**Your assignment**
Keeping every character intact, repeat the whole listing.

**Data excerpts**
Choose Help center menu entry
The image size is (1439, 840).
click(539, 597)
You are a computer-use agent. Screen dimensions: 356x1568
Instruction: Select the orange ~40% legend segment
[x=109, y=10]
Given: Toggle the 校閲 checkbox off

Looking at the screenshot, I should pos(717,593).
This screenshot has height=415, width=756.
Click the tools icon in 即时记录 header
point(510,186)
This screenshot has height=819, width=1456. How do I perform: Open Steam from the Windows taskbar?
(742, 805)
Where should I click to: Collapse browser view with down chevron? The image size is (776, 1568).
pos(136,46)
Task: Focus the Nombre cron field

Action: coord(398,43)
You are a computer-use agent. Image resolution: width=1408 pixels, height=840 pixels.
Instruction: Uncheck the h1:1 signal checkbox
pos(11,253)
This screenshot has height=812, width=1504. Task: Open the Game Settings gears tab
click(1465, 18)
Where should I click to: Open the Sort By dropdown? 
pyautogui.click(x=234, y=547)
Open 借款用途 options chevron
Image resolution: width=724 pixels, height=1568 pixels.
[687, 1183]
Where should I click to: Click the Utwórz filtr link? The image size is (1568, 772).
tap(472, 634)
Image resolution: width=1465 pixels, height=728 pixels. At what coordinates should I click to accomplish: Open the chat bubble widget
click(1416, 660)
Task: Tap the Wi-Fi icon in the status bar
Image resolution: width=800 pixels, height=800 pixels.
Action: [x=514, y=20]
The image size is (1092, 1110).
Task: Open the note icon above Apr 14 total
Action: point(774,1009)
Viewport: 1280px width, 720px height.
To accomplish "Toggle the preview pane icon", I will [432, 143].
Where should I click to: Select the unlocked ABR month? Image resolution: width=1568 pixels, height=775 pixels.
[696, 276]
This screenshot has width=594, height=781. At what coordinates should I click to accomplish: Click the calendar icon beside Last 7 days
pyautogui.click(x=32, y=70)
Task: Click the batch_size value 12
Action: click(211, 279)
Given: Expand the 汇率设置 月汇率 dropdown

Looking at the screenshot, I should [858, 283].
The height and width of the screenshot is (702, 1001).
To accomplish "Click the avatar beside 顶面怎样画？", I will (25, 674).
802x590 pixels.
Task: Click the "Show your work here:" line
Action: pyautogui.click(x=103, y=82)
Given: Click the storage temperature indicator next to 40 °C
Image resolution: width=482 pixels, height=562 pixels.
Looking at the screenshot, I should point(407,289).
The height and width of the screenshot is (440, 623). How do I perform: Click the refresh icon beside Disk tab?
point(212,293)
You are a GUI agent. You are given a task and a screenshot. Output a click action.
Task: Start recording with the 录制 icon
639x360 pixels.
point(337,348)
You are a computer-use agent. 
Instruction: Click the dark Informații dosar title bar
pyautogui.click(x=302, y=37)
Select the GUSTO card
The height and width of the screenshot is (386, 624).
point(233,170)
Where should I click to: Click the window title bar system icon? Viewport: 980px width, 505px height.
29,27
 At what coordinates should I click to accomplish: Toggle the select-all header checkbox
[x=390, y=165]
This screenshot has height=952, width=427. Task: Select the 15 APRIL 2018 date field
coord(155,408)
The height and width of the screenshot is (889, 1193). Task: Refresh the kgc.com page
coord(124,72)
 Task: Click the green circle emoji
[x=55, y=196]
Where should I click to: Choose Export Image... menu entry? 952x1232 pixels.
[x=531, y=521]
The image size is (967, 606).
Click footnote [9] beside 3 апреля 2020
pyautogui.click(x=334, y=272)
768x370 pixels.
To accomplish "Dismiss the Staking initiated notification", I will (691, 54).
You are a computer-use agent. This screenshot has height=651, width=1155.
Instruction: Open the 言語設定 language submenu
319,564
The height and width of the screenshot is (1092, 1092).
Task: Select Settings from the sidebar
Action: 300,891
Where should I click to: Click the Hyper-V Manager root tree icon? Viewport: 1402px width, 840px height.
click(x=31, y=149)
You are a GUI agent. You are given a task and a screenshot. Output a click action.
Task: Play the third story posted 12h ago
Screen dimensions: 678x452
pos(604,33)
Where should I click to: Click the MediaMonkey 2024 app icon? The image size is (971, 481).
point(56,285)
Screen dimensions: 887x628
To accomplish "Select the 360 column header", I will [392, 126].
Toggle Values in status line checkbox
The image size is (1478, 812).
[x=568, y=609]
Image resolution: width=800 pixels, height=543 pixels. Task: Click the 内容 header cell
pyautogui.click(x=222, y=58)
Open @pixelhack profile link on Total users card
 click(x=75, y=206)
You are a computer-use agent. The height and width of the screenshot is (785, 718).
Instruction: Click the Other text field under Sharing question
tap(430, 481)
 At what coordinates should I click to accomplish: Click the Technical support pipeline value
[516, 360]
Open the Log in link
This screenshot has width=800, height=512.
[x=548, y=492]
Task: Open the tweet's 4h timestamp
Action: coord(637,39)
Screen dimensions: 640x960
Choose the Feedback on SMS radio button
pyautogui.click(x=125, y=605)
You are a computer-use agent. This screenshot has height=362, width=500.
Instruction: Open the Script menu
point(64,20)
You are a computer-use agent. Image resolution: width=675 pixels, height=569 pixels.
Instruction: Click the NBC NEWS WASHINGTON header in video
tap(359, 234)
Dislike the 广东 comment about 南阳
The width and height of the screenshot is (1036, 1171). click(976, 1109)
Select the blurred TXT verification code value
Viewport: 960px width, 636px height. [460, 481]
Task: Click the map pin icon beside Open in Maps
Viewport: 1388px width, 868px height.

**Response**
Choose Help center menu entry
The image size is (1439, 840).
click(539, 597)
You are a computer-use agent. Screen dimensions: 356x1568
Instruction: Select the orange ~40% legend segment
[x=109, y=10]
Given: Toggle the 校閲 checkbox off

Looking at the screenshot, I should pos(717,593).
This screenshot has height=415, width=756.
Click the tools icon in 即时记录 header
point(510,186)
This screenshot has height=819, width=1456. How do I perform: Open Steam from the Windows taskbar?
(742, 805)
Where should I click to: Collapse browser view with down chevron? The image size is (776, 1568).
pos(136,46)
Task: Focus the Nombre cron field

Action: coord(398,43)
You are a computer-use agent. Image resolution: width=1408 pixels, height=840 pixels.
Instruction: Uncheck the h1:1 signal checkbox
pos(11,253)
This screenshot has height=812, width=1504. Task: Open the Game Settings gears tab
click(1465, 18)
Where should I click to: Open the Sort By dropdown? 
pyautogui.click(x=234, y=547)
Open 借款用途 options chevron
Image resolution: width=724 pixels, height=1568 pixels.
[687, 1183]
Where should I click to: Click the Utwórz filtr link? The image size is (1568, 772).
tap(472, 634)
Image resolution: width=1465 pixels, height=728 pixels. At what coordinates should I click to accomplish: Open the chat bubble widget
click(1416, 660)
Task: Tap the Wi-Fi icon in the status bar
Image resolution: width=800 pixels, height=800 pixels.
Action: [x=514, y=20]
The image size is (1092, 1110).
Task: Open the note icon above Apr 14 total
Action: point(774,1009)
Viewport: 1280px width, 720px height.
To accomplish "Toggle the preview pane icon", I will [432, 143].
Where should I click to: Select the unlocked ABR month? Image resolution: width=1568 pixels, height=775 pixels.
[696, 276]
This screenshot has width=594, height=781. At what coordinates should I click to accomplish: Click the calendar icon beside Last 7 days
pyautogui.click(x=32, y=70)
Task: Click the batch_size value 12
Action: click(211, 279)
Given: Expand the 汇率设置 月汇率 dropdown

Looking at the screenshot, I should [858, 283].
The height and width of the screenshot is (702, 1001).
To accomplish "Click the avatar beside 顶面怎样画？", I will (25, 674).
802x590 pixels.
Task: Click the "Show your work here:" line
Action: pyautogui.click(x=103, y=82)
Given: Click the storage temperature indicator next to 40 °C
Image resolution: width=482 pixels, height=562 pixels.
Looking at the screenshot, I should point(407,289).
The height and width of the screenshot is (440, 623). How do I perform: Click the refresh icon beside Disk tab?
point(212,293)
You are a GUI agent. You are given a task and a screenshot. Output a click action.
Task: Start recording with the 录制 icon
639x360 pixels.
point(337,348)
You are a computer-use agent. 
Instruction: Click the dark Informații dosar title bar
pyautogui.click(x=302, y=37)
Select the GUSTO card
The height and width of the screenshot is (386, 624).
point(233,170)
Where should I click to: Click the window title bar system icon? Viewport: 980px width, 505px height.
29,27
 At what coordinates should I click to accomplish: Toggle the select-all header checkbox
[x=390, y=165]
This screenshot has height=952, width=427. Task: Select the 15 APRIL 2018 date field
coord(155,408)
The height and width of the screenshot is (889, 1193). Task: Refresh the kgc.com page
coord(124,72)
 Task: Click the green circle emoji
[x=55, y=196]
Where should I click to: Choose Export Image... menu entry? 952x1232 pixels.
[x=531, y=521]
The image size is (967, 606).
Click footnote [9] beside 3 апреля 2020
pyautogui.click(x=334, y=272)
768x370 pixels.
To accomplish "Dismiss the Staking initiated notification", I will (691, 54).
You are a computer-use agent. This screenshot has height=651, width=1155.
Instruction: Open the 言語設定 language submenu
319,564
The height and width of the screenshot is (1092, 1092).
Task: Select Settings from the sidebar
Action: 300,891
Where should I click to: Click the Hyper-V Manager root tree icon? Viewport: 1402px width, 840px height.
click(x=31, y=149)
You are a GUI agent. You are given a task and a screenshot. Output a click action.
Task: Play the third story posted 12h ago
Screen dimensions: 678x452
pos(604,33)
Where should I click to: Click the MediaMonkey 2024 app icon? The image size is (971, 481).
point(56,285)
Screen dimensions: 887x628
To accomplish "Select the 360 column header", I will [392, 126].
Toggle Values in status line checkbox
The image size is (1478, 812).
[x=568, y=609]
Image resolution: width=800 pixels, height=543 pixels. Task: Click the 内容 header cell
pyautogui.click(x=222, y=58)
Open @pixelhack profile link on Total users card
 click(x=75, y=206)
You are a computer-use agent. The height and width of the screenshot is (785, 718).
Instruction: Click the Other text field under Sharing question
tap(430, 481)
 At what coordinates should I click to accomplish: Click the Technical support pipeline value
[516, 360]
Open the Log in link
This screenshot has width=800, height=512.
[x=548, y=492]
Task: Open the tweet's 4h timestamp
Action: coord(637,39)
Screen dimensions: 640x960
Choose the Feedback on SMS radio button
pyautogui.click(x=125, y=605)
You are a computer-use agent. This screenshot has height=362, width=500.
Instruction: Open the Script menu
point(64,20)
You are a computer-use agent. Image resolution: width=675 pixels, height=569 pixels.
Instruction: Click the NBC NEWS WASHINGTON header in video
tap(359, 234)
Dislike the 广东 comment about 南阳
The width and height of the screenshot is (1036, 1171). click(976, 1109)
Select the blurred TXT verification code value
Viewport: 960px width, 636px height. [460, 481]
Task: Click the map pin icon beside Open in Maps
Viewport: 1388px width, 868px height.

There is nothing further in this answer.